What the task asks :: Render the items below as a numbered list, leaving out any blank lines.

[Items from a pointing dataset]
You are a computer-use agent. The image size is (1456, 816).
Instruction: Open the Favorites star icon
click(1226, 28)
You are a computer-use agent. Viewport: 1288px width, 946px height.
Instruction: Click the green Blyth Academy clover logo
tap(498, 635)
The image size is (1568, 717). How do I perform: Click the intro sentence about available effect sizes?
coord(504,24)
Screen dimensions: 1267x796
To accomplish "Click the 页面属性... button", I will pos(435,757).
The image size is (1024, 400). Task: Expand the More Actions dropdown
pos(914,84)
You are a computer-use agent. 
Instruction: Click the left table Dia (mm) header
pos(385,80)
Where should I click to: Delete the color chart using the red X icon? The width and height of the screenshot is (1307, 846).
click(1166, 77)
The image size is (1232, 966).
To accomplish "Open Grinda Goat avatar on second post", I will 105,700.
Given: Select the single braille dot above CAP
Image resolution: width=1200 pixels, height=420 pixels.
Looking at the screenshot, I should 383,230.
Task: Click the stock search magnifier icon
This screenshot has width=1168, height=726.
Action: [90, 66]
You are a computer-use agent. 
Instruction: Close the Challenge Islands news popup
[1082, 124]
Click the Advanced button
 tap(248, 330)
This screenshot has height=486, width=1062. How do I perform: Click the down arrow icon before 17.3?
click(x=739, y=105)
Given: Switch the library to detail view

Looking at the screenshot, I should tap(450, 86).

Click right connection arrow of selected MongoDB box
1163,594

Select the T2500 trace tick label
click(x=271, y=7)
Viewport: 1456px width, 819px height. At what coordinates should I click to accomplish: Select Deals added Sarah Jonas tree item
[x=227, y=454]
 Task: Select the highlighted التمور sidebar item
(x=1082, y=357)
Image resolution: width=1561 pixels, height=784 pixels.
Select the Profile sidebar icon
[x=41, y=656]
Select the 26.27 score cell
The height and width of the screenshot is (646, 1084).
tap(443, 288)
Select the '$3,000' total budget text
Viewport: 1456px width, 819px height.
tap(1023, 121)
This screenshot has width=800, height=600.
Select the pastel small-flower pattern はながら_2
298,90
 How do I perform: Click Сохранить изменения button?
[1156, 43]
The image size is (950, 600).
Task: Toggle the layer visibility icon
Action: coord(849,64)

Answer to this task ::
1. You are a computer-use agent. The image size is (1456, 816).
2. Instruction: Open the Favorites star icon
3. click(1226, 28)
4. You are a computer-use agent. Viewport: 1288px width, 946px height.
5. Instruction: Click the green Blyth Academy clover logo
6. tap(498, 635)
7. The image size is (1568, 717). How do I perform: Click the intro sentence about available effect sizes?
8. coord(504,24)
9. Screen dimensions: 1267x796
10. To accomplish "Click the 页面属性... button", I will pos(435,757).
11. The image size is (1024, 400). Task: Expand the More Actions dropdown
12. pos(914,84)
13. You are a computer-use agent. 
14. Instruction: Click the left table Dia (mm) header
15. pos(385,80)
16. Where should I click to: Delete the color chart using the red X icon? The width and height of the screenshot is (1307, 846).
17. click(1166, 77)
18. The image size is (1232, 966).
19. To accomplish "Open Grinda Goat avatar on second post", I will 105,700.
20. Given: Select the single braille dot above CAP
21. Image resolution: width=1200 pixels, height=420 pixels.
22. Looking at the screenshot, I should 383,230.
23. Task: Click the stock search magnifier icon
24. This screenshot has width=1168, height=726.
25. Action: [90, 66]
26. You are a computer-use agent. 
27. Instruction: Close the Challenge Islands news popup
28. [1082, 124]
29. Click the Advanced button
30.  tap(248, 330)
31. This screenshot has height=486, width=1062. How do I perform: Click the down arrow icon before 17.3?
32. click(x=739, y=105)
33. Given: Switch the library to detail view
34. Looking at the screenshot, I should tap(450, 86).
35. Click right connection arrow of selected MongoDB box
36. 1163,594
37. Select the T2500 trace tick label
38. click(x=271, y=7)
39. Viewport: 1456px width, 819px height. At what coordinates should I click to accomplish: Select Deals added Sarah Jonas tree item
40. [x=227, y=454]
41.  Task: Select the highlighted التمور sidebar item
42. (x=1082, y=357)
43. Image resolution: width=1561 pixels, height=784 pixels.
44. Select the Profile sidebar icon
45. [x=41, y=656]
46. Select the 26.27 score cell
47. The height and width of the screenshot is (646, 1084).
48. tap(443, 288)
49. Select the '$3,000' total budget text
50. Viewport: 1456px width, 819px height.
51. tap(1023, 121)
52. This screenshot has width=800, height=600.
53. Select the pastel small-flower pattern はながら_2
54. 298,90
55.  How do I perform: Click Сохранить изменения button?
56. [1156, 43]
57. The image size is (950, 600).
58. Task: Toggle the layer visibility icon
59. Action: coord(849,64)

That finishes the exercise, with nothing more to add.